* _Your task_
Reproduce the records between the line containing "This screenshot has height=455, width=1361." and the line containing "will click(x=399, y=184).", inclusive, with no change to any line.

* _Records shown_
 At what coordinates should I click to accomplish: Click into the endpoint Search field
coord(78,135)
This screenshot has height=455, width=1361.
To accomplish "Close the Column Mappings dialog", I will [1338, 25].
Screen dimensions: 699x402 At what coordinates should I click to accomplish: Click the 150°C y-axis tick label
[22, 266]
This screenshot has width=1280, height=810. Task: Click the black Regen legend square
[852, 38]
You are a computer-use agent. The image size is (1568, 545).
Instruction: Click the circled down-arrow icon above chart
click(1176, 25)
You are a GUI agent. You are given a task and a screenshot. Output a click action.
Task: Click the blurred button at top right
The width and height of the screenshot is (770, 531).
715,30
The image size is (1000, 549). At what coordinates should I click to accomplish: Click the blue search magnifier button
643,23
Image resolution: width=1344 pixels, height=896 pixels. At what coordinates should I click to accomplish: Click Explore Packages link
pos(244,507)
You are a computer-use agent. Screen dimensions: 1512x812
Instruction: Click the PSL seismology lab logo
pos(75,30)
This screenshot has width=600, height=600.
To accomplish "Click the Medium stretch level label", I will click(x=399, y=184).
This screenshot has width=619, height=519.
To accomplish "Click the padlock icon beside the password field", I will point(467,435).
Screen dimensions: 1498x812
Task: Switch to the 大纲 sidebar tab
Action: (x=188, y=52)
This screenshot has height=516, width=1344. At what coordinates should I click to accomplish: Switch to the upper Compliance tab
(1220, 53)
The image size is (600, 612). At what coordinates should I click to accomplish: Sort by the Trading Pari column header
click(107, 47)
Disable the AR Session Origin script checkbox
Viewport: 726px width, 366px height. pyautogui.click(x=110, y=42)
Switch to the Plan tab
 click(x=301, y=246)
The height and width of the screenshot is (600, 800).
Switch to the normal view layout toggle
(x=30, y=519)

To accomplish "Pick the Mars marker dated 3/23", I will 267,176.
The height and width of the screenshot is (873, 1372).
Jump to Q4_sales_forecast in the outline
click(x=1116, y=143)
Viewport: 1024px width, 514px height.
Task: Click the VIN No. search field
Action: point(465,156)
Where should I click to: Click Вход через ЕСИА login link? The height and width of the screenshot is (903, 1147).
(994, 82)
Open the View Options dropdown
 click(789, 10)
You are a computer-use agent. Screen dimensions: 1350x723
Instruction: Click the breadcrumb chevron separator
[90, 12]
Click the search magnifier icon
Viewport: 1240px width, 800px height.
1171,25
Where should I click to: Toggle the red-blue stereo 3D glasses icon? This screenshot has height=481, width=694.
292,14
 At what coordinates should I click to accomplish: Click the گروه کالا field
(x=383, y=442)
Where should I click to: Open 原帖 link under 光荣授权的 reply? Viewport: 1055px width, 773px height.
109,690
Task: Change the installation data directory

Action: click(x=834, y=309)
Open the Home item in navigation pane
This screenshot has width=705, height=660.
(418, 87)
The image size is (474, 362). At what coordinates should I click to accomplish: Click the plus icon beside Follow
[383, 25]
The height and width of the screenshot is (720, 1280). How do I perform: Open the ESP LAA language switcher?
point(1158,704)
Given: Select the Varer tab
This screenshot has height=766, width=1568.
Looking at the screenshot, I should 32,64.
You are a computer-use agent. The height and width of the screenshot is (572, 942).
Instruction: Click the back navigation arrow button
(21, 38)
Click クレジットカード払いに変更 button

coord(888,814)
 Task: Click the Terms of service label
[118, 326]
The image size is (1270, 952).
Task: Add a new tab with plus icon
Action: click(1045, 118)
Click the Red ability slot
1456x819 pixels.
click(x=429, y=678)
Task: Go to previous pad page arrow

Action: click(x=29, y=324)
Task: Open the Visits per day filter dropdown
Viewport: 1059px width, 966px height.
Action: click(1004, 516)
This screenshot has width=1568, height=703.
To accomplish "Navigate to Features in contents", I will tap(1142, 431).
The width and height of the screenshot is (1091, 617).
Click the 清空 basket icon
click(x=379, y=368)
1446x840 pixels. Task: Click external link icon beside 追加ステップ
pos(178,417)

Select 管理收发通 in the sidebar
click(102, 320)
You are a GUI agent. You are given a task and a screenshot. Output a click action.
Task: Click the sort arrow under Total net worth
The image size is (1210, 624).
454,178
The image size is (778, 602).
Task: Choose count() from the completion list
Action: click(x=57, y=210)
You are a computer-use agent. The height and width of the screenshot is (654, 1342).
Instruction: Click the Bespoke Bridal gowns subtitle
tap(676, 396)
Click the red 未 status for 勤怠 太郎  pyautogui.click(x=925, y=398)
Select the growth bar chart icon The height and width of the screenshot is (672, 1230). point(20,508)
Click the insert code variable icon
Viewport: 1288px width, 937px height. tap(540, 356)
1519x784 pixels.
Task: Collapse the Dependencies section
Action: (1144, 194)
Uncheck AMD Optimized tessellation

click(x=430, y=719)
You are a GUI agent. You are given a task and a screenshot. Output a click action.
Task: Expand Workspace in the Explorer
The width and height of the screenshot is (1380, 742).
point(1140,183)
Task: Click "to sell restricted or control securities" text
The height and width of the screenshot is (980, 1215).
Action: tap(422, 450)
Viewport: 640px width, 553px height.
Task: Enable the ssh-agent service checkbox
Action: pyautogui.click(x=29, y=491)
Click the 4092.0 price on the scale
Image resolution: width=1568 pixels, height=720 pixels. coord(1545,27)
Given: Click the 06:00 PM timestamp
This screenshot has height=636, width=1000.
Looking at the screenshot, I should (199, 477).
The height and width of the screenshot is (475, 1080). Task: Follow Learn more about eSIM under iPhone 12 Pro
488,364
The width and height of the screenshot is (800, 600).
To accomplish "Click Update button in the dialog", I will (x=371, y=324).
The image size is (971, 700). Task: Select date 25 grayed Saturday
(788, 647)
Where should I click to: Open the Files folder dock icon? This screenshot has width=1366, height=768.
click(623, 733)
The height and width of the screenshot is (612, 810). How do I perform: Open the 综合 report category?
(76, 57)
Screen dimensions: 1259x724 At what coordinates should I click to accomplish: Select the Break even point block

* _Response_
This screenshot has height=455, width=1361.
To accomplish "Close the Column Mappings dialog", I will [1338, 25].
Screen dimensions: 699x402 At what coordinates should I click to accomplish: Click the 150°C y-axis tick label
[22, 266]
This screenshot has width=1280, height=810. Task: Click the black Regen legend square
[852, 38]
You are a computer-use agent. The image size is (1568, 545).
Instruction: Click the circled down-arrow icon above chart
click(1176, 25)
You are a GUI agent. You are given a task and a screenshot. Output a click action.
Task: Click the blurred button at top right
The width and height of the screenshot is (770, 531).
715,30
The image size is (1000, 549). At what coordinates should I click to accomplish: Click the blue search magnifier button
643,23
Image resolution: width=1344 pixels, height=896 pixels. At what coordinates should I click to accomplish: Click Explore Packages link
pos(244,507)
You are a computer-use agent. Screen dimensions: 1512x812
Instruction: Click the PSL seismology lab logo
pos(75,30)
This screenshot has width=600, height=600.
To accomplish "Click the Medium stretch level label", I will click(x=399, y=184).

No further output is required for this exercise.